А вот о живописи как раз не получился разговор. Виктор рискнул еще раз спросить о французской нынешней школе, и Николай Николаевич, скользнув по нему взглядом, опять отозвался высоко — не столько о французском искусстве, сколько о самом народе, который во многом остается «нашим учителем». А когда попросили объяснить, каким путем дошел он до своих убеждений, Ге начал рассказывать всю свою жизнь, как искал он свой идеал и как, найдя его, «переродился».
Заговорив об идеале, коснулись Италии и Франции — Ге перешел на литературные темы, и вечер, утратив первоначальную нервозную горячность, переломился, получив лирическую тональность. Читали ли они Мопассана, над переводами которого начал работать Лев Николаевич?.. Возбужденный Ге начал пересказывать один из полюбившихся ему мопассановских рассказов — «Лунный свет». Рассказ был о любви, и действие его происходило в благоуханную весеннюю ночь.
Виктор видел и не видел лица товарищей — небывало задумчивых и тихих: и Шервашидзе, и Россинского, и Ульянова… Но эти, как темные звездочки, вспыхивающие глаза Сашко… С каким выражением глядели они на рассказчика! И голос Ге, волнующе-вкрадчивый, казалось, сам был похож на льющийся лунный свет. «Ах, как хорошо искусство, которое говорит так ясно, так понятно… — вздохнул Николай Николаевич. — Я люблю в артисте чуткость души… И музыку люблю, часто вижу ее как картину. Есть один французский вальс — легкая красивая мелодия… Когда слышу его, всегда вижу уединенную комнату, сумерки и молодую девушку. Она слышит этот вальс… Ей грустно — хочется туда, но — нельзя… А музыка все громче, все ближе поет — и все больше, больше грусть…»

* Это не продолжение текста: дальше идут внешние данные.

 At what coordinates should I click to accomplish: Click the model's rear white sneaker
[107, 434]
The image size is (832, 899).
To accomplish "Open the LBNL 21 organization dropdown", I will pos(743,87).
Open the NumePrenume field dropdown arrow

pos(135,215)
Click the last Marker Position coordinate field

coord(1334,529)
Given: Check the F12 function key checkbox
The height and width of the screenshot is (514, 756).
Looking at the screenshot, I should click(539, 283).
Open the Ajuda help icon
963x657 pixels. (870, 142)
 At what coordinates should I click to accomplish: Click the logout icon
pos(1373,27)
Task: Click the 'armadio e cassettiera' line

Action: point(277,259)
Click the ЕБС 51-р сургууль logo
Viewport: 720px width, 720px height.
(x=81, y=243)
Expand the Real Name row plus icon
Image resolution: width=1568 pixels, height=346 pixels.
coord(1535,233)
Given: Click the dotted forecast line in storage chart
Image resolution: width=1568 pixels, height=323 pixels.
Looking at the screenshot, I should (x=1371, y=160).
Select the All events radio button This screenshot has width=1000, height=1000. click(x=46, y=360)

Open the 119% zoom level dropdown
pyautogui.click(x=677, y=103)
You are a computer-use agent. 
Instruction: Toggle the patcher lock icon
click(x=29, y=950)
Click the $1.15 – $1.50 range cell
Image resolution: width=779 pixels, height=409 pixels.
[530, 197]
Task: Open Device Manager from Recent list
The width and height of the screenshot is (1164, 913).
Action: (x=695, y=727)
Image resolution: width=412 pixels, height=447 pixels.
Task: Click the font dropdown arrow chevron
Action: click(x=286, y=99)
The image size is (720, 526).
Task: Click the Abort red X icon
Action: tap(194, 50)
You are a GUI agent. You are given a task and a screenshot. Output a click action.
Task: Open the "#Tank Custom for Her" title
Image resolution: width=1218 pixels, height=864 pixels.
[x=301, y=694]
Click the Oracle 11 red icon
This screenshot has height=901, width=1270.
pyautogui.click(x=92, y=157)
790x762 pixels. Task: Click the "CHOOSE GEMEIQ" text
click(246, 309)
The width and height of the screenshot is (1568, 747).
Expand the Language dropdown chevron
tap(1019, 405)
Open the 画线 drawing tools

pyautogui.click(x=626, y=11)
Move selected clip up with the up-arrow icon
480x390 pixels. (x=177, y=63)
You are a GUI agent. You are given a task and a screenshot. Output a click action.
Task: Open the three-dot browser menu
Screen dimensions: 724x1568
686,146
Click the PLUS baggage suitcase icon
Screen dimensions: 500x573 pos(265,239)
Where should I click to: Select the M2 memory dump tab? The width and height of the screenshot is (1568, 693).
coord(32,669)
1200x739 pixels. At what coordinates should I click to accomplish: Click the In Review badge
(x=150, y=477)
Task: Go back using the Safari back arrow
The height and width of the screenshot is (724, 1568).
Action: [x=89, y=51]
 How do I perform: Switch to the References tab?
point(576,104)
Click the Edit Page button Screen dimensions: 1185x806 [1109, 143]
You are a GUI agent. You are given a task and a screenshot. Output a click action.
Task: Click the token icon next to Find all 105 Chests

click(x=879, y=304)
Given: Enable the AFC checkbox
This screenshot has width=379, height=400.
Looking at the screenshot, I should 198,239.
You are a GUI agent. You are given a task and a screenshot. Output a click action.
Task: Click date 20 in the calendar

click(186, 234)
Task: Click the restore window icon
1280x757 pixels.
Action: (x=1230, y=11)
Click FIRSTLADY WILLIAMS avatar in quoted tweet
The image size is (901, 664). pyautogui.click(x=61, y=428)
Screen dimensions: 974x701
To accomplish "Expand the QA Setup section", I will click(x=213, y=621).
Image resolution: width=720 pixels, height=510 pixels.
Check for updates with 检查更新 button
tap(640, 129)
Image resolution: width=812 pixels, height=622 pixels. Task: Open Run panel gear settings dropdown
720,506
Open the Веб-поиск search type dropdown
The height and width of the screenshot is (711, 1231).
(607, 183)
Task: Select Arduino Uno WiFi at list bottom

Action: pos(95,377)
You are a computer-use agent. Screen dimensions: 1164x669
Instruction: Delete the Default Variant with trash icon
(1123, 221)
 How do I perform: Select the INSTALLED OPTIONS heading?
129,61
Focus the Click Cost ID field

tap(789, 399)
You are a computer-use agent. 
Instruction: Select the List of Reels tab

Словно чудом каким — померещилось Виктору — заглянул Ге в его эскизные наброски, где была так и не написанная позже картина: задумавшаяся под унылые звуки скрипки девушка у раскрытого окна. Да что там — все, что происходило в этой комнате, что объединяло сидящих, давно уже было чудом. Когда Николай Николаевич на время смолк, многие, взглянув на него, были поражены: молодой, гибкий, огненноглазый, будто волшебной силой преображенный человек сидел перед ними, и если бы он вот сейчас начал говорить комплименты влюбленно глядящим на него из темноты девушкам — никто бы уже не улыбнулся!..
А Ге вдруг погрустнел и заговорил о таинственности ночной тишины. О тайне, какая бывает не только светла, но и трагична, и душа человека — тонко, неизведанно как — разом постигает пронзительную суть этой тайны. Ге вспомнил, как однажды в полной тишине он вышел из комнаты, где лежала его больная жена, а вернувшись, услышал ту же тишину по-другому — и понял все, и подбежал к кровати… «Да, да… она умерла!» — глухо повторил он.
Когда, стряхивая оцепенение, седовласый гость поднялся, чтобы откланяться, молча, преданно, не отрывая взоров, как сама признательность и нежность, окружили его опечаленные «субботницы».
Потеплело, воздух заметно отсырел. И по уже раскисшему снежку спустя несколько дней потянулась поутру молодая компания — все к тем же Бутыркам. Ге уезжал. Надо было помочь ему упаковать картину, а заодно после споров в училищной курилке еще раз посмотреть на нее… Войдя в мастерскую, увидели, что ряды стульев перед «Распятием» уже заняты молча сидящими людьми.